On 29 May 2019, the European Medicines Agency’s (EMA’s) Committee for Medicinal Products for Human Use (CHMP) adopted a negative opinion, recommending the refusal of the marketing authorisation for the medicinal product glutamine (Xyndari), intended for the treatment of sickle cell disease.
The company that applied for authorisation is Emmaus Medical Europe Limited.
The applicant for Xyndari has requested a re-examination of the Committee's negative opinion for this medicine. The CHMP will now re-examine the opinion and issue a final recommendation.
Xyndari is a medicine that contains the active substance glutamine. It was to be available as a powder to be dissolved in liquid and taken by mouth.
Xyndari was expected to be used to treat sickle cell disease, a genetic disease in which the red blood cells become rigid and crescent-shaped. The abnormal cells block the flow of blood around the body and release haemoglobin into the blood. This leads to pain, organ damage, repeated infections and anaemia.
Xyndari was designated an orphan medicine, a medicine to be used in rare diseases, on 4 July 2012 for sickle cell disease.
Glutamine is an active substance in several nationally authorised medicines used for parenteral nutrition.
The way that glutamine works in sickle cell disease is not well understood. Studies indicate that when taken up by the abnormal red blood cells in sickle cell disease, glutamine should reduce the stickiness of these cells to the walls of blood vessels. This was expected to improve blood flow to the organs, thereby reducing periods of pain, called sickle cell crises, experienced with sickle cell disease.
To support its application, the company presented the results of a main study in 230 patients with sickle cell disease. Patients received either Xyndari or placebo for a year. The main measure of effectiveness was the number of sickle cell crises the patients experienced. The study also looked at how often patients had to go to hospital with pain from sickle cell disease. The company also submitted results of a supportive study using similar measures of effectiveness in 70 patients who received either Xyndari or placebo.
The CHMP considered that the main study did not show that Xyndari was effective at reducing the number of sickle cell crises or hospital visits. A large number of patients, more who were taking Xyndari than taking placebo, dropped out of the study before it was finished, and information on how the medicine worked for those patients was not available. The CHMP considered that the way data from these patients were dealt with was not appropriate.

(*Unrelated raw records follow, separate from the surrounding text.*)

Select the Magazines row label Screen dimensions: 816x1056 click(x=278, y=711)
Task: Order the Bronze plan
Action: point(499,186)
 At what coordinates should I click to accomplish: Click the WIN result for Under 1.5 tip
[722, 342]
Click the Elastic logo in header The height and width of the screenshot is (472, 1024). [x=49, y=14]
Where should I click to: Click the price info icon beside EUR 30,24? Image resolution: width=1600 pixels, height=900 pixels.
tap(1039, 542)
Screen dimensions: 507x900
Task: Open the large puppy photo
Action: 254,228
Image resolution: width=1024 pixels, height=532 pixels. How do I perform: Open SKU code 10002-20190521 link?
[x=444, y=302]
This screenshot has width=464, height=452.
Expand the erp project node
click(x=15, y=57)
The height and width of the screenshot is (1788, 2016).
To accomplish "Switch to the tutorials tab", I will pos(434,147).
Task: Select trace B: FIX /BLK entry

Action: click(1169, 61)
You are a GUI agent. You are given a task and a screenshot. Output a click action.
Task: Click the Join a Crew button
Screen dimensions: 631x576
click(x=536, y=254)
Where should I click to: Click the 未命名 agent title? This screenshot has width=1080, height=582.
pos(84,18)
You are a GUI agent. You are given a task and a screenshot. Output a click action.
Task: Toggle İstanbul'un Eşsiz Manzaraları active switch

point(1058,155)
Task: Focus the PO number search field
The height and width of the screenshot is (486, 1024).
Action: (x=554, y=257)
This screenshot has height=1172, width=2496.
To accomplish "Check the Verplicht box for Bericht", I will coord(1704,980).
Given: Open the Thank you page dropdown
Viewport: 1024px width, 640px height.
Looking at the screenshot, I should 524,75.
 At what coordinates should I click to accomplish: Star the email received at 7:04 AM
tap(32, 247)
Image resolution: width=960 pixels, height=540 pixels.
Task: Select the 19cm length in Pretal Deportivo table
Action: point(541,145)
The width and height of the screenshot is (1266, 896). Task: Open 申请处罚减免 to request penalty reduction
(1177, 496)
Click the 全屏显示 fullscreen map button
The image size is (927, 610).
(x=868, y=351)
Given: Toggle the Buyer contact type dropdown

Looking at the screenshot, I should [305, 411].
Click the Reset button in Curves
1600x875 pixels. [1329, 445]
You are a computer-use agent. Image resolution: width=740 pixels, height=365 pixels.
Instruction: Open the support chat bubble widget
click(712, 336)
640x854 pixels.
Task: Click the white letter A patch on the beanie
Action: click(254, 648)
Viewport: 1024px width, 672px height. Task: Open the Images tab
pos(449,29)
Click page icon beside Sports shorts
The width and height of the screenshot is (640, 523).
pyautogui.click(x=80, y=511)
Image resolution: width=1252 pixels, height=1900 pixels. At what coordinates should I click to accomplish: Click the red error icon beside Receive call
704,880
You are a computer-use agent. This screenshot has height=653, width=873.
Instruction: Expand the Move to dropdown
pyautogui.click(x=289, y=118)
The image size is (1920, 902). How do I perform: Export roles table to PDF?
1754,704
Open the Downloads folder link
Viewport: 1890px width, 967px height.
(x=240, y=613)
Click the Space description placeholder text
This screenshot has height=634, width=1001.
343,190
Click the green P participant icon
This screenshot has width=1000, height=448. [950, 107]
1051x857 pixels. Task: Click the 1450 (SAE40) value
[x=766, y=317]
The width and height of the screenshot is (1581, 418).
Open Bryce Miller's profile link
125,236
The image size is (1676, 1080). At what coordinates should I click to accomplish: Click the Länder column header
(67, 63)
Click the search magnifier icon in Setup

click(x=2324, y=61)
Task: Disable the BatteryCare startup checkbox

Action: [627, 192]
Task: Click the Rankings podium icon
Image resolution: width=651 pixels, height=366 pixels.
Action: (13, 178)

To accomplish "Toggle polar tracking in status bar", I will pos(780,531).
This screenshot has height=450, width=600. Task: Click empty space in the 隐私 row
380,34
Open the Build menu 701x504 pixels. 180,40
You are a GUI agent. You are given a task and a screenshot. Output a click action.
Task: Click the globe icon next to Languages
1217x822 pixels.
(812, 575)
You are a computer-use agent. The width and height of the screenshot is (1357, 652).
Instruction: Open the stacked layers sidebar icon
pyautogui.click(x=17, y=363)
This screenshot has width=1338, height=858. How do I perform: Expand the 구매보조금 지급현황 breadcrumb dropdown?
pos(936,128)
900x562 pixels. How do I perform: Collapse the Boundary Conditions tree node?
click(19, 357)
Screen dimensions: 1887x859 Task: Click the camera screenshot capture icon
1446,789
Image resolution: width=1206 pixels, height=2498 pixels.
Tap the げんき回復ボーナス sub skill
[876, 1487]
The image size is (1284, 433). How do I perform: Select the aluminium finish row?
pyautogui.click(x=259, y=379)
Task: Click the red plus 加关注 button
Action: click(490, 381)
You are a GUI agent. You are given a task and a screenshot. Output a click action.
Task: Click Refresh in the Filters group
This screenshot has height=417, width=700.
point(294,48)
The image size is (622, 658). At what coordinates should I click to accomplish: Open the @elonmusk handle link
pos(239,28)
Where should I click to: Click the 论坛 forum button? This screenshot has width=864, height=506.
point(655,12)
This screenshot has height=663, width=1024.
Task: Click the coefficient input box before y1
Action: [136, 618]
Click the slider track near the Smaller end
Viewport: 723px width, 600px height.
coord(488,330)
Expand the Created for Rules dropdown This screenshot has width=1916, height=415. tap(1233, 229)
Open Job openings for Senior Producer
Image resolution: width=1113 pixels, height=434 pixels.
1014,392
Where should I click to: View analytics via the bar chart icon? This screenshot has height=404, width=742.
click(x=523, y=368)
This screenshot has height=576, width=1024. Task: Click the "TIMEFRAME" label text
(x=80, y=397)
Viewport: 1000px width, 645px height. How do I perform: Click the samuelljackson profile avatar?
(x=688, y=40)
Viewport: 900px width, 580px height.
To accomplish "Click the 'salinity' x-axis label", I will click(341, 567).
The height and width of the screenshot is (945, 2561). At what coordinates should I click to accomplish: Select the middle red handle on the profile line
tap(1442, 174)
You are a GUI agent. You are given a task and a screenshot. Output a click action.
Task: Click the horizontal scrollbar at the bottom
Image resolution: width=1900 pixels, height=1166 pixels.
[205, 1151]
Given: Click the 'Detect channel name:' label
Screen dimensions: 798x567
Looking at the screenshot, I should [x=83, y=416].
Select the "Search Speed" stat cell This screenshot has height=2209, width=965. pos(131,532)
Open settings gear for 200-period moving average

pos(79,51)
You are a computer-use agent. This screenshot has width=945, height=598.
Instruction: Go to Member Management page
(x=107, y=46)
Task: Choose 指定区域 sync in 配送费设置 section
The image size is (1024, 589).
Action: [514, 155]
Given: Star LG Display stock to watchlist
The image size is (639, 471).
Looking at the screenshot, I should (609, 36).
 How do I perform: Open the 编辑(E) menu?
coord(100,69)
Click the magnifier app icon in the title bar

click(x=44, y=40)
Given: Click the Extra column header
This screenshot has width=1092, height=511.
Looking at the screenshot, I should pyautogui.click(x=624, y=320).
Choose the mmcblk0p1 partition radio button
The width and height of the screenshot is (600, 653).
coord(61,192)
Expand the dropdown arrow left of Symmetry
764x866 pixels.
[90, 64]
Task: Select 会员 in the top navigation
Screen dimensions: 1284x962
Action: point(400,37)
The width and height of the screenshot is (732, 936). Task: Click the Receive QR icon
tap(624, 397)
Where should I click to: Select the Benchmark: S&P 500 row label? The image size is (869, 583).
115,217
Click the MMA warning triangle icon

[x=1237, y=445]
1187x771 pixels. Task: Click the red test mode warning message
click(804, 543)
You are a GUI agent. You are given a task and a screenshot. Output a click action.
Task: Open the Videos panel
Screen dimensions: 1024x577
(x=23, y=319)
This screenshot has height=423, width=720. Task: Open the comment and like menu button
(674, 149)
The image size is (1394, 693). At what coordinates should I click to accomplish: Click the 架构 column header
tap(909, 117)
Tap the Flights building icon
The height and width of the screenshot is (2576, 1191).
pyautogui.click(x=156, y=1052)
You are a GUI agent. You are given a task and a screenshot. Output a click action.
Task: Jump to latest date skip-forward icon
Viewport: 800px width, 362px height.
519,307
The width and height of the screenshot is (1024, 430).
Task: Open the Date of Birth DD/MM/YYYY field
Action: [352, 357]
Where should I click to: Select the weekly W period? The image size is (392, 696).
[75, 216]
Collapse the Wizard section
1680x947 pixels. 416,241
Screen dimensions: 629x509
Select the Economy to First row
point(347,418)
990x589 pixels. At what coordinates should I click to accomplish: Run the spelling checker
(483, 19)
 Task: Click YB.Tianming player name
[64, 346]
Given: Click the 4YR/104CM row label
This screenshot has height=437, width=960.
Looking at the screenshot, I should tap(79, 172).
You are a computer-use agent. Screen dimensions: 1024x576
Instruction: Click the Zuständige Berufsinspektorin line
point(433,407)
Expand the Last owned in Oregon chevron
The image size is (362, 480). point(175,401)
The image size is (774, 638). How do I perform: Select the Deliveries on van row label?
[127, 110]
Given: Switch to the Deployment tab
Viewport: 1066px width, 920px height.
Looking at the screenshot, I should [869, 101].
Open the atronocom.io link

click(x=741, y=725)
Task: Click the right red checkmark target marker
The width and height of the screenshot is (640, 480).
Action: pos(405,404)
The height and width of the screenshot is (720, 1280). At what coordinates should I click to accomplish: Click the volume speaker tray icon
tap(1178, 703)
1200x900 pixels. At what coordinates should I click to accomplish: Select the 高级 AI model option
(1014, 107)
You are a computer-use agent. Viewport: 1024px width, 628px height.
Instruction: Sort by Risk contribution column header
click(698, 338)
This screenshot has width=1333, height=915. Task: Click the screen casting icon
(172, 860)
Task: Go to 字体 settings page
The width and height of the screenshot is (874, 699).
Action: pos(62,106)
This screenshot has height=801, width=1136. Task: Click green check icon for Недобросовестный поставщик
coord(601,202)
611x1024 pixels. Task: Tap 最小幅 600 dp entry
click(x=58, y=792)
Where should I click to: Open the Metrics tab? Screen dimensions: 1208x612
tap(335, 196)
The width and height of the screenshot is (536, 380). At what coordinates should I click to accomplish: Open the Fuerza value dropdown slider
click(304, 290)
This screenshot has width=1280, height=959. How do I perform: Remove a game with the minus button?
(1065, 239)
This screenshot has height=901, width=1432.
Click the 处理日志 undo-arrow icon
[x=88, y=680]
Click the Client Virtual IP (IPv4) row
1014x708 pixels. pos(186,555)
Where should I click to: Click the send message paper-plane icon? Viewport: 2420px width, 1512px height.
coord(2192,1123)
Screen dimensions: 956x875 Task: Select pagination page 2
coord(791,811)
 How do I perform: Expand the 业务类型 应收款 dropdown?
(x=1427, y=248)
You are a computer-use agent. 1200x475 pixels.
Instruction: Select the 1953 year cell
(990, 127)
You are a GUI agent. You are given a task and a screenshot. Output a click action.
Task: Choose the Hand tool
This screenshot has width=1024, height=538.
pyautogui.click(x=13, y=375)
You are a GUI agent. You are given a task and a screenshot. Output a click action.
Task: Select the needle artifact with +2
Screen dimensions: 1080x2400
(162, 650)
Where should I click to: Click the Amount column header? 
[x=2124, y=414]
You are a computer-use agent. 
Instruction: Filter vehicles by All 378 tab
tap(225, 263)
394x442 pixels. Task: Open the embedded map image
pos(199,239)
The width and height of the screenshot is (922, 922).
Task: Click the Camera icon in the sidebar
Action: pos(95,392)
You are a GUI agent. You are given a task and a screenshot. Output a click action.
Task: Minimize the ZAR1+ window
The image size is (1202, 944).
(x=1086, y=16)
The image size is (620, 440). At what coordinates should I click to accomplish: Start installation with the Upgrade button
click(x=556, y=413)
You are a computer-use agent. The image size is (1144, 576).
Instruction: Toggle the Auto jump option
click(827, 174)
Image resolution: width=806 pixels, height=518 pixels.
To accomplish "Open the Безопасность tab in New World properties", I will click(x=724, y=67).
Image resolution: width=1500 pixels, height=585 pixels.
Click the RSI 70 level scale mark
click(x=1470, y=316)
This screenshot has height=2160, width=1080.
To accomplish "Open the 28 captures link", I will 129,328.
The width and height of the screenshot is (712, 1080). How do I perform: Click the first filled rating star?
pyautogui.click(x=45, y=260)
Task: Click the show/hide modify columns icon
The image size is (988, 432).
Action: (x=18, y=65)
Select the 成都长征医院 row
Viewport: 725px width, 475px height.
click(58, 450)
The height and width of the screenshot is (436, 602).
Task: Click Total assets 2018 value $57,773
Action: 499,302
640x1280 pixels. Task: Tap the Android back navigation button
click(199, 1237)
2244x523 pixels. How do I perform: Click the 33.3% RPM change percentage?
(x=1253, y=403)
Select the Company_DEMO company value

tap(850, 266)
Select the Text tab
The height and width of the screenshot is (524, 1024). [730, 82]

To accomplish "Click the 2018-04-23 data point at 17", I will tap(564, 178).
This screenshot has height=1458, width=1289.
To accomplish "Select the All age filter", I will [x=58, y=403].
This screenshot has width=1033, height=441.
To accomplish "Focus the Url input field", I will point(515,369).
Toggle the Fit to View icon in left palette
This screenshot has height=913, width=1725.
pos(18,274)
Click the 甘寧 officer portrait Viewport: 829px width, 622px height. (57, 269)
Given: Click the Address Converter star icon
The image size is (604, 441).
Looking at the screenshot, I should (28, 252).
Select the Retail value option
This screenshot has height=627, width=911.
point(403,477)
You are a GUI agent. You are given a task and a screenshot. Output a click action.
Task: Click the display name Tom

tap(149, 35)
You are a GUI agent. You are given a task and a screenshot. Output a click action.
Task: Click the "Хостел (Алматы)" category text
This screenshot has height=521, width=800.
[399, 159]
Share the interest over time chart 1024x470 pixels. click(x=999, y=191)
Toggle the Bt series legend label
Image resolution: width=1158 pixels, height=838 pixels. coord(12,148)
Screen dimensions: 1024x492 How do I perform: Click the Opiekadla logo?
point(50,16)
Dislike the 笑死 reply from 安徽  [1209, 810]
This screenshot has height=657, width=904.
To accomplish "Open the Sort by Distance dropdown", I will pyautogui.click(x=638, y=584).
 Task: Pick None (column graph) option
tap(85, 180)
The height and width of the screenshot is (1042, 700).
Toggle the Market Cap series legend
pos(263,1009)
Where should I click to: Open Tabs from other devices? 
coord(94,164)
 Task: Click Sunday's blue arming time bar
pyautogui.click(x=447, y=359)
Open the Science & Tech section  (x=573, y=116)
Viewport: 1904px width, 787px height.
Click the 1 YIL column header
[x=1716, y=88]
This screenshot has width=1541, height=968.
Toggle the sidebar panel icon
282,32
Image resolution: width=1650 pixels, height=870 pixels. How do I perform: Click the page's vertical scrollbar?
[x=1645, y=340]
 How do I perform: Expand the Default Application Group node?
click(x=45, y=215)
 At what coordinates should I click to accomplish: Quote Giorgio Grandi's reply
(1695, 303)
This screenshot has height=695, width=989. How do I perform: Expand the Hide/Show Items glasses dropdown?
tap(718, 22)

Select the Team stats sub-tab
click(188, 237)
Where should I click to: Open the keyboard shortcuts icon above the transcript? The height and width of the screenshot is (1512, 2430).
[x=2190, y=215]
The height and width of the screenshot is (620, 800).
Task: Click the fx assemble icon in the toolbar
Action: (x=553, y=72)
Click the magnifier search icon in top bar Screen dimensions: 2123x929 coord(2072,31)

The CHMP also had concerns about the supportive study, which involved a small number of patients, many of whom also dropped out of the study early. In addition, in this study more of the patients taking Xyndari had received a medicine for sickle cell disease called hydroxyurea than patients taking placebo. This could have influenced the results.
Therefore, the CHMP was of the opinion that the benefits of Xyndari could not be established and recommended that it be refused marketing authorisation.
The company informed the CHMP that there are no ongoing clinical trials with Xyndari in Europe and that the consequences for patients in compassionate use programmes are not known.